Employment Law

How to Fill Out and Submit SF 1445: Labor Standards Interview

SF 1445 is used to document labor standards interviews on federal job sites. Here's how to complete it, submit it, and what to expect.

Standard Form 1445 (SF 1445) is the federal government’s standard tool for documenting on-site wage interviews with workers on Davis-Bacon Act construction projects. Government compliance officers use it to record what employees actually earn and do on the job, then compare those answers against the contractor’s certified payroll records. The form is available as a free PDF download from the General Services Administration website, and the current version dates to a December 1996 revision that remains in use.

Where to Get SF 1445

The GSA hosts the official fillable PDF on its forms page, where it is listed under form number SF1445.1General Services Administration. Labor Standards Interview The Federal Highway Administration also provides a download link for agencies working on federal-aid highway projects.2Federal Highway Administration. SF 1445 Labor Standards Interview The form is prescribed by FAR 48 CFR 53.222(g) and authorized for local reproduction, so agencies can print copies for field use without ordering them centrally.3General Services Administration. SF 1445 Labor Standards Interview

What the Form Collects

SF 1445 is a single-page document divided between project-level identifiers, employee information, and interviewer notes. The top of the form captures the contract number and the project location, tying the interview to a specific federally funded job. Below that, it identifies both the prime contractor and the worker’s direct employer, which matters on projects where multiple subcontractors operate simultaneously.3General Services Administration. SF 1445 Labor Standards Interview

The employee information section records the worker’s last name, first name, middle initial, street address, city, state, and zip code. Immediately below that, the form captures the core compliance data:

  • Work classification: The trade or labor category the employee is working under, such as electrician, carpenter, or laborer.
  • Work being performed at time of interview: A description of what the employee was actually doing when the interviewer arrived — not just a job title but the specific task.
  • Wage rate: The gross hourly pay the worker reports receiving.
  • Fringe benefit payments: Whether the employee receives any cash payments in lieu of fringe benefits required by the posted wage determination.

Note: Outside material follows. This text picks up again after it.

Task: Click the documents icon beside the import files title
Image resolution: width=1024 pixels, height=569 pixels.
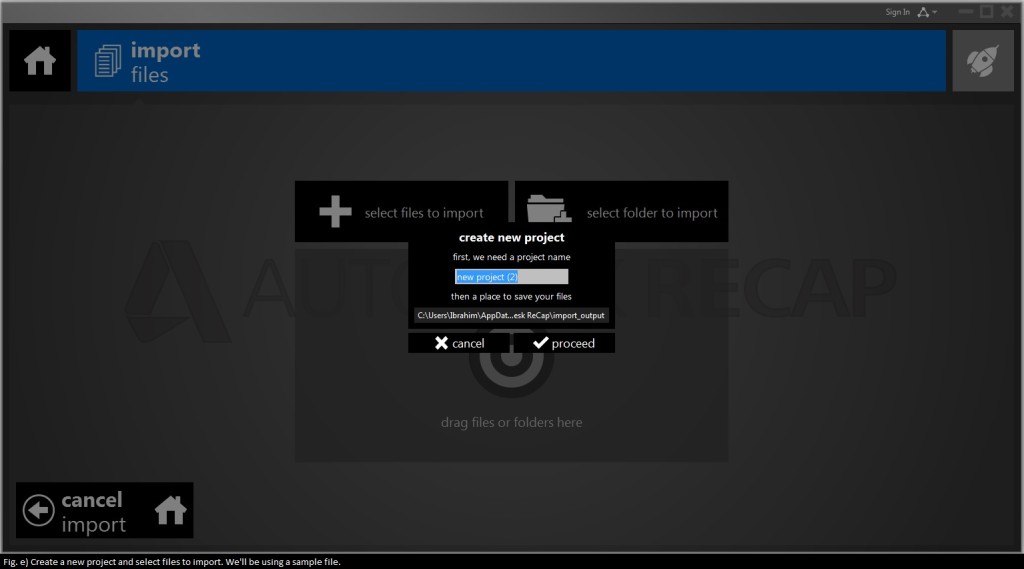Action: (106, 62)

The classification and wage rate fields are the heart of the form. A wage determination lists the prevailing hourly rate and fringe benefit rate for each labor classification in a given county and construction type.4U.S. Department of Labor. Davis-Bacon Wage Determinations If a worker tells the interviewer they are doing electrician work but the payroll lists them as a laborer — a lower-paid classification — that discrepancy triggers further review and potentially a back-pay order.

How to Complete the Form

The interviewer — typically a contracting officer’s representative, a labor compliance analyst, or a Department of Labor investigator — fills out most of the form. Start at the top with the contract number and project location, which should match the information on the posted wage determination at the job site.

Next, record the prime contractor’s name and the name of the worker’s direct employer. On a project with multiple subcontractors, getting this right matters because each subcontractor submits its own certified payroll, and the interview data needs to be matched to the correct one.

The employee information block is filled in based on the worker’s verbal answers. Ask for the employee’s full legal name and home address. Then move to the work-specific fields: what classification they were hired under, what they were physically doing when you approached them, their hourly wage rate, and whether they receive cash fringe benefit payments. The form also asks whether the worker has seen the posted wage determination on site — a quick check of the contractor’s poster compliance obligation.5U.S. Department of Labor. Davis-Bacon Poster (Government Construction)

The bottom of the form has two signature blocks. The employee signs and dates one to confirm the accuracy of the statements recorded. The interviewer signs and dates the other, along with a printed name.3General Services Administration. SF 1445 Labor Standards Interview GSA’s digital signature policy, active through February 2028, authorizes electronic signatures on GSA documents and encourages their use on contracting-related forms under GSA Acquisition Manual Part 504.6General Services Administration. GSA Digital Signature Policy Whether your agency accepts electronic signatures on field interview forms depends on the agency’s own policy, so check before relying on a tablet-based workflow.

Conducting the On-Site Interview

Interviews happen on the job site during working hours. The regulation is explicit: contractors and subcontractors “must permit such representatives to interview workers during working hours on the job.”7eCFR. 29 CFR 5.5 – Contract Provisions and Related Matters The interviewer identifies themselves and briefly explains the purpose of the conversation. The interview itself is confidential — the employer should not be present while the worker answers questions about pay and hours.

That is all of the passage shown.